Processing of personal data when performing client controls

Pursuant to the Anti-Money Laundering Act, we may have to carry out client controls of our clients and thereby process personal data like names, personal identification and/or national insurance number and addresses of the board, management and contact persons at the client in addition to beneficial owners. We may also process special categories of personal data like criminal issues and political affiliation about contact persons at the client and beneficial owners in addition to their family members and colleagues.

BDO is the controller when processing of this personal data. The legal basis for the processing is: 

• GDPR Article 6 (1)(c) (legal obligation) and the Anti-Money Laundering Act  
• GDPR Article 9 (2)(g) (substantial public interest) and the Anti-Money Laundering Act 

BDO is obliged to retain documents applied in connection with client control for at least five years after the client relationship has ended or a transaction carried out, ref. the Anti-Money Laundering Act section 30. The personal data shall be deleted within one year after the retention requirement ceases.

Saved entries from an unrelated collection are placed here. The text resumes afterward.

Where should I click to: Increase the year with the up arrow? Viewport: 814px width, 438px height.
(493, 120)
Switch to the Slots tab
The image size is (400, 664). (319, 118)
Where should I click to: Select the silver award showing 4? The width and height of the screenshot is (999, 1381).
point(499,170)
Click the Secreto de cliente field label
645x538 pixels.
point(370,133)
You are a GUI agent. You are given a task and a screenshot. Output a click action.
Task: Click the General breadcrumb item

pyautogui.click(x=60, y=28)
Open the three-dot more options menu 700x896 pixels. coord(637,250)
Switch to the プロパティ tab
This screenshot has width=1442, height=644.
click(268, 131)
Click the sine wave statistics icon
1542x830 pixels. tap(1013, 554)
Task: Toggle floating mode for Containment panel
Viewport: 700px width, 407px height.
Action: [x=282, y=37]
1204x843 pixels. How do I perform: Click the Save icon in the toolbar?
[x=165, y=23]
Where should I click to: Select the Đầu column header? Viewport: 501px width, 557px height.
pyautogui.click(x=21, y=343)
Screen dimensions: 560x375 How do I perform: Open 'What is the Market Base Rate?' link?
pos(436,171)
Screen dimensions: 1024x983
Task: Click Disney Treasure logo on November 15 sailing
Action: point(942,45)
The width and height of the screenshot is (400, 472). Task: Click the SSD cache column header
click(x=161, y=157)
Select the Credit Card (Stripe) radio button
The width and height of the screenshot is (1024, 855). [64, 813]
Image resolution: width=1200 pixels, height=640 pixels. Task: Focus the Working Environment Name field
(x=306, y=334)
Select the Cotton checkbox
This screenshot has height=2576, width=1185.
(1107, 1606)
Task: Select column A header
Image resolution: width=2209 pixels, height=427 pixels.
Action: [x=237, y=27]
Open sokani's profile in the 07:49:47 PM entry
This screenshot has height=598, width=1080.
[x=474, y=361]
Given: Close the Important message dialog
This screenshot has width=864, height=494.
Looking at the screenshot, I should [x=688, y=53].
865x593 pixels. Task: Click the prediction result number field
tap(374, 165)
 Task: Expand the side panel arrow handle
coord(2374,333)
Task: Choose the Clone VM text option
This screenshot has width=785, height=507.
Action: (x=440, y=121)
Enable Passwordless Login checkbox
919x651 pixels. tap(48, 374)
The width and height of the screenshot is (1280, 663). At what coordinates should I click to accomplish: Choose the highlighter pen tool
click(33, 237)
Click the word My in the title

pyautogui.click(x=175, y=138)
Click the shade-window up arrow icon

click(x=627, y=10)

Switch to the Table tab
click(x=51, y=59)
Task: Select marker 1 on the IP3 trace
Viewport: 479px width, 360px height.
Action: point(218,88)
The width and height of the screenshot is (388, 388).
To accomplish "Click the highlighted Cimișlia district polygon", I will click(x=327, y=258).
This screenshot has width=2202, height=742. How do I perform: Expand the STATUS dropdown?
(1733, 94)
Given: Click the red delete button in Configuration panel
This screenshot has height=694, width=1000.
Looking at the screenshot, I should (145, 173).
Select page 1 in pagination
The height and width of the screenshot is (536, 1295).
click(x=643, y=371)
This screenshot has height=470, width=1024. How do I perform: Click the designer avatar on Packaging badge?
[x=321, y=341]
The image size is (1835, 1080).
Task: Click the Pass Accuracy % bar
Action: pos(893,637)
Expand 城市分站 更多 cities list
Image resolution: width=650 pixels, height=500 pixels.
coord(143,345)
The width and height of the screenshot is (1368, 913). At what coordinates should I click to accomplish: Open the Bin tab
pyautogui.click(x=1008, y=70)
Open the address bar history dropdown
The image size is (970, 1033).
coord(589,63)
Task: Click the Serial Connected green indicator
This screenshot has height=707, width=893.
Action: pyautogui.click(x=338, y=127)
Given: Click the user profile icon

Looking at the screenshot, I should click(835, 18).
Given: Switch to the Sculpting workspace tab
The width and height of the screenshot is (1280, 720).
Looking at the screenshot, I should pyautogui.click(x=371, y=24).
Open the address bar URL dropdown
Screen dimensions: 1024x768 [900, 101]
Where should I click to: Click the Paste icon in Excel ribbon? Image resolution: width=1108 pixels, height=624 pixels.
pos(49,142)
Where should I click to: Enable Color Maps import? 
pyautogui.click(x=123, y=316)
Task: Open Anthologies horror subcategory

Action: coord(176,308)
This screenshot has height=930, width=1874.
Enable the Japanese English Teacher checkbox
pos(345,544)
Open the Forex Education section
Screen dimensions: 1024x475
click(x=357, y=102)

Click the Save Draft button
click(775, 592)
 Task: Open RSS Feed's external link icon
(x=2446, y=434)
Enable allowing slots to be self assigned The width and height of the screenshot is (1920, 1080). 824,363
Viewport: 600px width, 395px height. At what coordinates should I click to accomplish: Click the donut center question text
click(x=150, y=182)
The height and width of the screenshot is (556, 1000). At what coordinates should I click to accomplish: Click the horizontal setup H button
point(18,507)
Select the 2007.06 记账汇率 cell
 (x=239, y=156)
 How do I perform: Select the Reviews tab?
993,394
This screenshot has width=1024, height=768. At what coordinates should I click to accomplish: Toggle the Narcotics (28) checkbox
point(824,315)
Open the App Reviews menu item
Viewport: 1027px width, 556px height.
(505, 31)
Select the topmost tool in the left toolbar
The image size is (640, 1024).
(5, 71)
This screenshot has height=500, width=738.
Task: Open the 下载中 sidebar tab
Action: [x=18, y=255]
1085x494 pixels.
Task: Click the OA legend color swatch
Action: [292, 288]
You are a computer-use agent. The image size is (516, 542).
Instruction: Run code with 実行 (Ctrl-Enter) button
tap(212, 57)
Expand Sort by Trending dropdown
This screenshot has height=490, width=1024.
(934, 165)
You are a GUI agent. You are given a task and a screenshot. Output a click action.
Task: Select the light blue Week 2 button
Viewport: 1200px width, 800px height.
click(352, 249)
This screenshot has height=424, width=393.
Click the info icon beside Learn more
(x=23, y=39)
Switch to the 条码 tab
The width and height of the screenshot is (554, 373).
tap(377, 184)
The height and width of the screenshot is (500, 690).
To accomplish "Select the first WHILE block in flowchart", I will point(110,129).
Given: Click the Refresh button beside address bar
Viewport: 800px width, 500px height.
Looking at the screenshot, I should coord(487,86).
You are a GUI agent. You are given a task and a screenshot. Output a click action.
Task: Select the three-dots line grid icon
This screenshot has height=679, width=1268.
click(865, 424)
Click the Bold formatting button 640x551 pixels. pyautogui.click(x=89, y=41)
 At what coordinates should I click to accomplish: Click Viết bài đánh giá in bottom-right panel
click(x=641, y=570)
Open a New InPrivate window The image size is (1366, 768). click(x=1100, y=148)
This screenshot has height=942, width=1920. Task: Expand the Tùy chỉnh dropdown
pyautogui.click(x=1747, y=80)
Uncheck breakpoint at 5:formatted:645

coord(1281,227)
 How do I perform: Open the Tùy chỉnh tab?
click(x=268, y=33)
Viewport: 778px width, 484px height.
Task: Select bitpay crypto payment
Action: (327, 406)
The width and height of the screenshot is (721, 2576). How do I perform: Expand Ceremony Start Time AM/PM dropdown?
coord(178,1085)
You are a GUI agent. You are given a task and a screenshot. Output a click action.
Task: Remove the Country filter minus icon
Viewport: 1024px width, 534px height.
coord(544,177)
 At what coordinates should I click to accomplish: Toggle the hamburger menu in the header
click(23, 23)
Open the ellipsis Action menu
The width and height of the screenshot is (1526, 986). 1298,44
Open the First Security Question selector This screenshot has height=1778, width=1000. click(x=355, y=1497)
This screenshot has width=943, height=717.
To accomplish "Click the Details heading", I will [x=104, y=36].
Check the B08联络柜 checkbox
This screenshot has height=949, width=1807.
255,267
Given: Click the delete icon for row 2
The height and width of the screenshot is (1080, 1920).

Pursuant to the Anti-Money Laundering Act, we are also obliged to report suspicions on money laundering and terror financing, and other criminal issues to the Norwegian National Authority for Investigation and Prosecution of Economic and Environmental Crime (Økokrim). The reports shall contain all our knowledge about the issue that has led to the reporting, including personal data about persons involved. Such reports are exempt from access for those involved.